▶ Required work: Output each entry verbatim.

= = =

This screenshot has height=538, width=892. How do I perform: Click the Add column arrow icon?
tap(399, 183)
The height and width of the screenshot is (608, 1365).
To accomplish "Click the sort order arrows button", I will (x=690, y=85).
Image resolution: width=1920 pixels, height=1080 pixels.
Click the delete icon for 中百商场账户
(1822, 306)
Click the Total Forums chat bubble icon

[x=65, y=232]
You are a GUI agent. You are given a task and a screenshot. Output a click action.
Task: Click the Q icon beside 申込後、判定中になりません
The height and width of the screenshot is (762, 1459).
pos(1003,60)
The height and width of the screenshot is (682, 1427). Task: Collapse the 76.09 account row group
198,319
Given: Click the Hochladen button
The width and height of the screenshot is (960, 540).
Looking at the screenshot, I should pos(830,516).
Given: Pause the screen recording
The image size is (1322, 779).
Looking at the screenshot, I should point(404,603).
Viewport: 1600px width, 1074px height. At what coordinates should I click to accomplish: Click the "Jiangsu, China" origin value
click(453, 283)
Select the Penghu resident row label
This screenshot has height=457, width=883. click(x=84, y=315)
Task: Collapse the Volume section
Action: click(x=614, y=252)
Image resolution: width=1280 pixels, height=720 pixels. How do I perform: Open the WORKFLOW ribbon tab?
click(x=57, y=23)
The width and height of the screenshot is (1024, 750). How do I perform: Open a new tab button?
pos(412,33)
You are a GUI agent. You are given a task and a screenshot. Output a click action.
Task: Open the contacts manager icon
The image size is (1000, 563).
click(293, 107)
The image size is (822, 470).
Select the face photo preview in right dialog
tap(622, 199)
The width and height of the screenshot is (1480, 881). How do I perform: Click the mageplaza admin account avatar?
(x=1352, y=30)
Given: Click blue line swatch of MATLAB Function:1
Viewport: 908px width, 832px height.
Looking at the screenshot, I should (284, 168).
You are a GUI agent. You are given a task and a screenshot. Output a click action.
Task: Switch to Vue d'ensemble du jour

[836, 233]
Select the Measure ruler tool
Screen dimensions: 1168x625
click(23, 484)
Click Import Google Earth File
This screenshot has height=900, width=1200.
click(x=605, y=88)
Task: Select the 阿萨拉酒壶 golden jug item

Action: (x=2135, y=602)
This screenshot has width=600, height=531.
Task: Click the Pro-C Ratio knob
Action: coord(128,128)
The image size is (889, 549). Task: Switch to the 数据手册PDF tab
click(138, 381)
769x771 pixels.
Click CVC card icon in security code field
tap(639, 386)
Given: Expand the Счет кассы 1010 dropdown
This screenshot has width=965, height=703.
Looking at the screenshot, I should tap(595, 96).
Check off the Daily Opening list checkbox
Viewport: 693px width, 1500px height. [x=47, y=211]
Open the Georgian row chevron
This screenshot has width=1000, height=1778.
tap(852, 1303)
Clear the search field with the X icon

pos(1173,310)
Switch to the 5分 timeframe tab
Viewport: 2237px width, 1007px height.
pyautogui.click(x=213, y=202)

= = =

▶ Your solution:
This screenshot has height=538, width=892. How do I perform: Click the Add column arrow icon?
tap(399, 183)
The height and width of the screenshot is (608, 1365).
To accomplish "Click the sort order arrows button", I will (x=690, y=85).
Image resolution: width=1920 pixels, height=1080 pixels.
Click the delete icon for 中百商场账户
(1822, 306)
Click the Total Forums chat bubble icon

[x=65, y=232]
You are a GUI agent. You are given a task and a screenshot. Output a click action.
Task: Click the Q icon beside 申込後、判定中になりません
The height and width of the screenshot is (762, 1459).
pos(1003,60)
The height and width of the screenshot is (682, 1427). Task: Collapse the 76.09 account row group
198,319
Given: Click the Hochladen button
The width and height of the screenshot is (960, 540).
Looking at the screenshot, I should pos(830,516).
Given: Pause the screen recording
The image size is (1322, 779).
Looking at the screenshot, I should point(404,603).
Viewport: 1600px width, 1074px height. At what coordinates should I click to accomplish: Click the "Jiangsu, China" origin value
click(453, 283)
Select the Penghu resident row label
This screenshot has height=457, width=883. click(x=84, y=315)
Task: Collapse the Volume section
Action: click(x=614, y=252)
Image resolution: width=1280 pixels, height=720 pixels. How do I perform: Open the WORKFLOW ribbon tab?
click(x=57, y=23)
The width and height of the screenshot is (1024, 750). How do I perform: Open a new tab button?
pos(412,33)
You are a GUI agent. You are given a task and a screenshot. Output a click action.
Task: Open the contacts manager icon
The image size is (1000, 563).
click(293, 107)
The image size is (822, 470).
Select the face photo preview in right dialog
tap(622, 199)
The width and height of the screenshot is (1480, 881). How do I perform: Click the mageplaza admin account avatar?
(x=1352, y=30)
Given: Click blue line swatch of MATLAB Function:1
Viewport: 908px width, 832px height.
Looking at the screenshot, I should (284, 168).
You are a GUI agent. You are given a task and a screenshot. Output a click action.
Task: Switch to Vue d'ensemble du jour

[836, 233]
Select the Measure ruler tool
Screen dimensions: 1168x625
click(23, 484)
Click Import Google Earth File
This screenshot has height=900, width=1200.
click(x=605, y=88)
Task: Select the 阿萨拉酒壶 golden jug item

Action: (x=2135, y=602)
This screenshot has width=600, height=531.
Task: Click the Pro-C Ratio knob
Action: coord(128,128)
The image size is (889, 549). Task: Switch to the 数据手册PDF tab
click(138, 381)
769x771 pixels.
Click CVC card icon in security code field
tap(639, 386)
Given: Expand the Счет кассы 1010 dropdown
This screenshot has width=965, height=703.
Looking at the screenshot, I should tap(595, 96).
Check off the Daily Opening list checkbox
Viewport: 693px width, 1500px height. [x=47, y=211]
Open the Georgian row chevron
This screenshot has width=1000, height=1778.
tap(852, 1303)
Clear the search field with the X icon

pos(1173,310)
Switch to the 5分 timeframe tab
Viewport: 2237px width, 1007px height.
pyautogui.click(x=213, y=202)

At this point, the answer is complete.